▶ PROMPT: Reproduce exactly the opening lines of the listing, stopping after the line that contains "Click the 0.0033" and including it.

(DATA SHOWN Opens)

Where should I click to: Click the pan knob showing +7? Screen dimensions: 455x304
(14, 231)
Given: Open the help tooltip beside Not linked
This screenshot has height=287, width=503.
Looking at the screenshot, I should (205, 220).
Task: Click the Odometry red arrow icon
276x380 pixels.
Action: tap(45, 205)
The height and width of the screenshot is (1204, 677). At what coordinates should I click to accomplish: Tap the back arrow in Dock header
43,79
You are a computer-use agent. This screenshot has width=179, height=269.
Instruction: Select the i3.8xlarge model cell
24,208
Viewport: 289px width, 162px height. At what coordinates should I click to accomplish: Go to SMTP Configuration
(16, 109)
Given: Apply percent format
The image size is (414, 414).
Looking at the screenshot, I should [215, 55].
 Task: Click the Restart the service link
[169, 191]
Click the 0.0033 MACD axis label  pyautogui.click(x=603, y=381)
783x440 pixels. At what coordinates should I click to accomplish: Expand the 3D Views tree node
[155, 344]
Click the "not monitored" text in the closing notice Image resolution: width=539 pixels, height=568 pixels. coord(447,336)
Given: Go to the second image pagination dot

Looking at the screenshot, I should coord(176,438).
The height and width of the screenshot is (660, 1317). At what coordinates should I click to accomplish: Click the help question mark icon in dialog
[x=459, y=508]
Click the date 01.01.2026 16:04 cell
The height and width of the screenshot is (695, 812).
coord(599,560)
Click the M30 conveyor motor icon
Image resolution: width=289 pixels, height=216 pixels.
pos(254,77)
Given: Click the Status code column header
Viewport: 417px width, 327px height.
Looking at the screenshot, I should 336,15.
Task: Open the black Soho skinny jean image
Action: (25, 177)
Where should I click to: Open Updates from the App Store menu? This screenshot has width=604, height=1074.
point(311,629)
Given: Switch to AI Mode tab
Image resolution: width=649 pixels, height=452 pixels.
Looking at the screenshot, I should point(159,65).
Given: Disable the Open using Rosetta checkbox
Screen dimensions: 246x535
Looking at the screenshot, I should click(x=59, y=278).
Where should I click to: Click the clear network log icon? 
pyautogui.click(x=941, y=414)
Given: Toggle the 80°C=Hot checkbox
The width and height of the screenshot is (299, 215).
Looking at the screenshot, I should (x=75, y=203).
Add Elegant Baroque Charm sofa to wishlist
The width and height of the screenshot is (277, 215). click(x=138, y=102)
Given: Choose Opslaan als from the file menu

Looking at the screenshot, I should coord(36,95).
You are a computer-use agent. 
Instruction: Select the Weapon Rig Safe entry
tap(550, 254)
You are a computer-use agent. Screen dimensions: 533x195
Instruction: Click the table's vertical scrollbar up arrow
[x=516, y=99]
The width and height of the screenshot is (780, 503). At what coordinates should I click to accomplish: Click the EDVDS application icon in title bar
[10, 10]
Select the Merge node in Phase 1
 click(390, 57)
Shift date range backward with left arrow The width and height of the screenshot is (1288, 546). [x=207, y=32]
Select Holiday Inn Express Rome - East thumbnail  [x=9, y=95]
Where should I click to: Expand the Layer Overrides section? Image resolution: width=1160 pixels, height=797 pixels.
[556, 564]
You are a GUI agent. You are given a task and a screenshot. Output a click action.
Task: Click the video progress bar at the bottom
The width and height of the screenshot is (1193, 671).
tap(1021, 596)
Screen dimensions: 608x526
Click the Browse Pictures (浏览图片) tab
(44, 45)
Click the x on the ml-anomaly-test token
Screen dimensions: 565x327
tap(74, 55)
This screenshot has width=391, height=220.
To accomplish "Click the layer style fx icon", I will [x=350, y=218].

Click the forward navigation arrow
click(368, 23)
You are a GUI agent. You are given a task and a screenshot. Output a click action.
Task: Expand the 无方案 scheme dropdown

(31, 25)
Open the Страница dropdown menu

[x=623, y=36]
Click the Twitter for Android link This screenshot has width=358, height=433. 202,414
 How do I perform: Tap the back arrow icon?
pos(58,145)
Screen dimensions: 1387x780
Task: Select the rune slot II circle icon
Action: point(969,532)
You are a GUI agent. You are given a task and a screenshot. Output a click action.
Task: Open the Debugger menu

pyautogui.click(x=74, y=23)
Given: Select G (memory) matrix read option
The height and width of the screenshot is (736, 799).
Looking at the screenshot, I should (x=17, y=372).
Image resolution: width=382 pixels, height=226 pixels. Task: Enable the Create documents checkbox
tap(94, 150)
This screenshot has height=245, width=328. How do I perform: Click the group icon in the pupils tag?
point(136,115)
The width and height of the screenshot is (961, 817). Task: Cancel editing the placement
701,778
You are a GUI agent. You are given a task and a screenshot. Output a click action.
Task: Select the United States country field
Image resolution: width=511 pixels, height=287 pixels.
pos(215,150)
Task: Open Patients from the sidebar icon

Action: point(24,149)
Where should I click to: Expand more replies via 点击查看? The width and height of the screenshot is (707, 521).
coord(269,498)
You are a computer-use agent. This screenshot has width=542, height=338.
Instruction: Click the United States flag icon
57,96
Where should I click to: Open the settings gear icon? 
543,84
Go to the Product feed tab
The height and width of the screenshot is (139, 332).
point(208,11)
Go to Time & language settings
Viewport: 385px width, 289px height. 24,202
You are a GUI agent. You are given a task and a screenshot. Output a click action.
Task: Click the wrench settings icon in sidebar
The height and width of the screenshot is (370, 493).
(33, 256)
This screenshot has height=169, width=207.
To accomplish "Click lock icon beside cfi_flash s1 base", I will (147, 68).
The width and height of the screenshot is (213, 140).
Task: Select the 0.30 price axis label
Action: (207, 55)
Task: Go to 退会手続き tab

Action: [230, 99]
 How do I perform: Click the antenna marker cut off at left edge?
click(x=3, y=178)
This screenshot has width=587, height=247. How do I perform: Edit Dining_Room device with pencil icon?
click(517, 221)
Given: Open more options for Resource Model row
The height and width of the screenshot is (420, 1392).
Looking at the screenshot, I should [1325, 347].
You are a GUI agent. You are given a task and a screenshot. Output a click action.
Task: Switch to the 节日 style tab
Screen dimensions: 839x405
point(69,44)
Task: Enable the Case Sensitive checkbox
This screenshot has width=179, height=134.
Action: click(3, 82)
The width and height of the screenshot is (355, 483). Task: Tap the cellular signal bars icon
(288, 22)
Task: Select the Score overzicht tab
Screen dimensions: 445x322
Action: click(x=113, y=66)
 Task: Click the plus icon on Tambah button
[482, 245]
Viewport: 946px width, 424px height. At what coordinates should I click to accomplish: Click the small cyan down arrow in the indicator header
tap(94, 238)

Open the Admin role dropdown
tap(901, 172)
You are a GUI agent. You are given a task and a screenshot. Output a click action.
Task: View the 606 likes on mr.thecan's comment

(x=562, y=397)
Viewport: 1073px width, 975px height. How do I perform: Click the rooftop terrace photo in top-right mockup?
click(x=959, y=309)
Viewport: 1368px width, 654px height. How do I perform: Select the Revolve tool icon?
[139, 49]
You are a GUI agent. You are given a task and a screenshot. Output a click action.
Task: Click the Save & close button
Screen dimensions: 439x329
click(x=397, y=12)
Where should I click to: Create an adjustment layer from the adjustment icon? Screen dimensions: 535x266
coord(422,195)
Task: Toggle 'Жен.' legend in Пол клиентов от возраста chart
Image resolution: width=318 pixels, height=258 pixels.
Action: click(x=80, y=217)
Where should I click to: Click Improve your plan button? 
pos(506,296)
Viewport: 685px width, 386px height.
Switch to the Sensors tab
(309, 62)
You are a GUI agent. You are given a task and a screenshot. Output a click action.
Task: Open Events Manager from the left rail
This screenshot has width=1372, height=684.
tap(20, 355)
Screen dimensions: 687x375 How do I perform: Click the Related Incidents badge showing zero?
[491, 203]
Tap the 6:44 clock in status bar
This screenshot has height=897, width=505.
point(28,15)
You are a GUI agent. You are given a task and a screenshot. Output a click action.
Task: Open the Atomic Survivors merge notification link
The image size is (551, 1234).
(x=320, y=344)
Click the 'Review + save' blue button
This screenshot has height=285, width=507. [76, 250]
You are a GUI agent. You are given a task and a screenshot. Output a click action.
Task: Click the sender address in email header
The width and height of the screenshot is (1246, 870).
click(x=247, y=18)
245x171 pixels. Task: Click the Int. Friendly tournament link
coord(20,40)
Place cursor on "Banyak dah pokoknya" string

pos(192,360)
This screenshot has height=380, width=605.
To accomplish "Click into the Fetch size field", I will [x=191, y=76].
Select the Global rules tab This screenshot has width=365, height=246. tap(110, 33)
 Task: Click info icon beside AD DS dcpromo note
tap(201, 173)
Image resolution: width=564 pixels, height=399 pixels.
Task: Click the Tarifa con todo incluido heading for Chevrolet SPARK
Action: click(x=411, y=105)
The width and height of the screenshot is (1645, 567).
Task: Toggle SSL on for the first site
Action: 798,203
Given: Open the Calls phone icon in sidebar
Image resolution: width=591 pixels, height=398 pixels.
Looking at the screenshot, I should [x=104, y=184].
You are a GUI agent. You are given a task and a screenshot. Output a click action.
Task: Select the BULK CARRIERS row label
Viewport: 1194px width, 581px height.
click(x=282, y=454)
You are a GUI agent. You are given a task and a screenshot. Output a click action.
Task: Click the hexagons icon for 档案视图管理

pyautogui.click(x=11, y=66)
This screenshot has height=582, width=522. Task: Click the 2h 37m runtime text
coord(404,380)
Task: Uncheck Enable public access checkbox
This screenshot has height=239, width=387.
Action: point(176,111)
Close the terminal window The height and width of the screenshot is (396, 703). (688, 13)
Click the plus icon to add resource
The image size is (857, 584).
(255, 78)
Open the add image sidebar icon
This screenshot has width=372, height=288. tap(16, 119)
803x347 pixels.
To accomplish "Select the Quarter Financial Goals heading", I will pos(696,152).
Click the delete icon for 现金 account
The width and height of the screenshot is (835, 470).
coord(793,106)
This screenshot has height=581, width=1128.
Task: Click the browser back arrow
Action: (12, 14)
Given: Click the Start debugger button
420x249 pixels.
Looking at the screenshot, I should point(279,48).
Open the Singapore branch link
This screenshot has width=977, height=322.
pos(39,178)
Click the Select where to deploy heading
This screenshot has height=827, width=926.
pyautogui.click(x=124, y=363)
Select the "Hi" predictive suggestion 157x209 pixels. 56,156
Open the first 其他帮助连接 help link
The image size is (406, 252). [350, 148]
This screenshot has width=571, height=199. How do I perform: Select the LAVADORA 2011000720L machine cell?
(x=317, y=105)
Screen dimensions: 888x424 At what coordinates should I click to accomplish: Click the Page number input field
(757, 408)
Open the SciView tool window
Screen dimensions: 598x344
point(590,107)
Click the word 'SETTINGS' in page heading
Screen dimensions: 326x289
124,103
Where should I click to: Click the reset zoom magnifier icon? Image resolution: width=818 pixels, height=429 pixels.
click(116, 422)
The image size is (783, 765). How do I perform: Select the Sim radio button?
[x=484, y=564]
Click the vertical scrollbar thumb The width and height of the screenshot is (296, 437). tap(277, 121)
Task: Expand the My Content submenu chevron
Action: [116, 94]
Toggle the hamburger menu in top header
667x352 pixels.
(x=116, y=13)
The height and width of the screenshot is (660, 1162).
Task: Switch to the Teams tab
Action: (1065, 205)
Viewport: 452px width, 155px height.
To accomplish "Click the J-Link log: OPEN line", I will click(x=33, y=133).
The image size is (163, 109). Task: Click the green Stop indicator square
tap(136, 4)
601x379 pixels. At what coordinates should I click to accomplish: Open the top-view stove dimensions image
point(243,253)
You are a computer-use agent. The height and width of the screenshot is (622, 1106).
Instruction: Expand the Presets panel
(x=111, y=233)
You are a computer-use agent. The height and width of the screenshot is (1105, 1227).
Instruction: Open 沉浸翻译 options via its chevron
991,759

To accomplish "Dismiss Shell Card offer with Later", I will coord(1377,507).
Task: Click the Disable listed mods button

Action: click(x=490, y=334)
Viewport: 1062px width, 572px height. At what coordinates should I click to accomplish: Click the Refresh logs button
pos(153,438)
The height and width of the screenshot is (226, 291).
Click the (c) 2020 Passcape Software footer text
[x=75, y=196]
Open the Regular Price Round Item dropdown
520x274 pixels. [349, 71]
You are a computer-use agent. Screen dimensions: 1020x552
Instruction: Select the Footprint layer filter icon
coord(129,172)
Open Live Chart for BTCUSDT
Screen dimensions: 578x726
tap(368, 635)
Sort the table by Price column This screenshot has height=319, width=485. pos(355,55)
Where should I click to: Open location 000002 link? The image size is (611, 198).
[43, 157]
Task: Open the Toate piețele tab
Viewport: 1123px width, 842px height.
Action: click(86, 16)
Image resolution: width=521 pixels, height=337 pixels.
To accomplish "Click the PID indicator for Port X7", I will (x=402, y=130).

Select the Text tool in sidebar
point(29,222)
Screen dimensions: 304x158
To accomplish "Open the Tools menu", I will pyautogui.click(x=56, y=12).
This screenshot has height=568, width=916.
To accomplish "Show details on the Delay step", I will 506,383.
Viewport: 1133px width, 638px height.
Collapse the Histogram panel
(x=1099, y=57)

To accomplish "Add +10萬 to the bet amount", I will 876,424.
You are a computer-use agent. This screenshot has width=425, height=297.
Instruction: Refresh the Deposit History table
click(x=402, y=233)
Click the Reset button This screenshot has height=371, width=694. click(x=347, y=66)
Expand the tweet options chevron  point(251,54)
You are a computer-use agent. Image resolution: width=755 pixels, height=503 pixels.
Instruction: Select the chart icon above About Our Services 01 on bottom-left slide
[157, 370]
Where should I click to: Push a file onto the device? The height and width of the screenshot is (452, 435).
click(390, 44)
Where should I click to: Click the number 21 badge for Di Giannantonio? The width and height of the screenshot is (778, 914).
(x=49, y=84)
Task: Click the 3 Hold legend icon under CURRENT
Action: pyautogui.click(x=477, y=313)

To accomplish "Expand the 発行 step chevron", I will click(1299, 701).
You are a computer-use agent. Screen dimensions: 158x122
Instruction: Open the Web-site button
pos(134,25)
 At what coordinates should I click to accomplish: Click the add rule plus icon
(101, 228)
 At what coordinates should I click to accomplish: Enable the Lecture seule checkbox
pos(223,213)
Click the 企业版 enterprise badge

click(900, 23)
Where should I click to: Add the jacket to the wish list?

(DATA SHOWN Closes)

▶ RESULT OF THE TASK:
Where should I click to: Click the pan knob showing +7? Screen dimensions: 455x304
(14, 231)
Given: Open the help tooltip beside Not linked
This screenshot has height=287, width=503.
Looking at the screenshot, I should (205, 220).
Task: Click the Odometry red arrow icon
276x380 pixels.
Action: tap(45, 205)
The height and width of the screenshot is (1204, 677). At what coordinates should I click to accomplish: Tap the back arrow in Dock header
43,79
You are a computer-use agent. This screenshot has width=179, height=269.
Instruction: Select the i3.8xlarge model cell
24,208
Viewport: 289px width, 162px height. At what coordinates should I click to accomplish: Go to SMTP Configuration
(16, 109)
Given: Apply percent format
The image size is (414, 414).
Looking at the screenshot, I should [215, 55].
 Task: Click the Restart the service link
[169, 191]
Click the 0.0033 MACD axis label  pyautogui.click(x=603, y=381)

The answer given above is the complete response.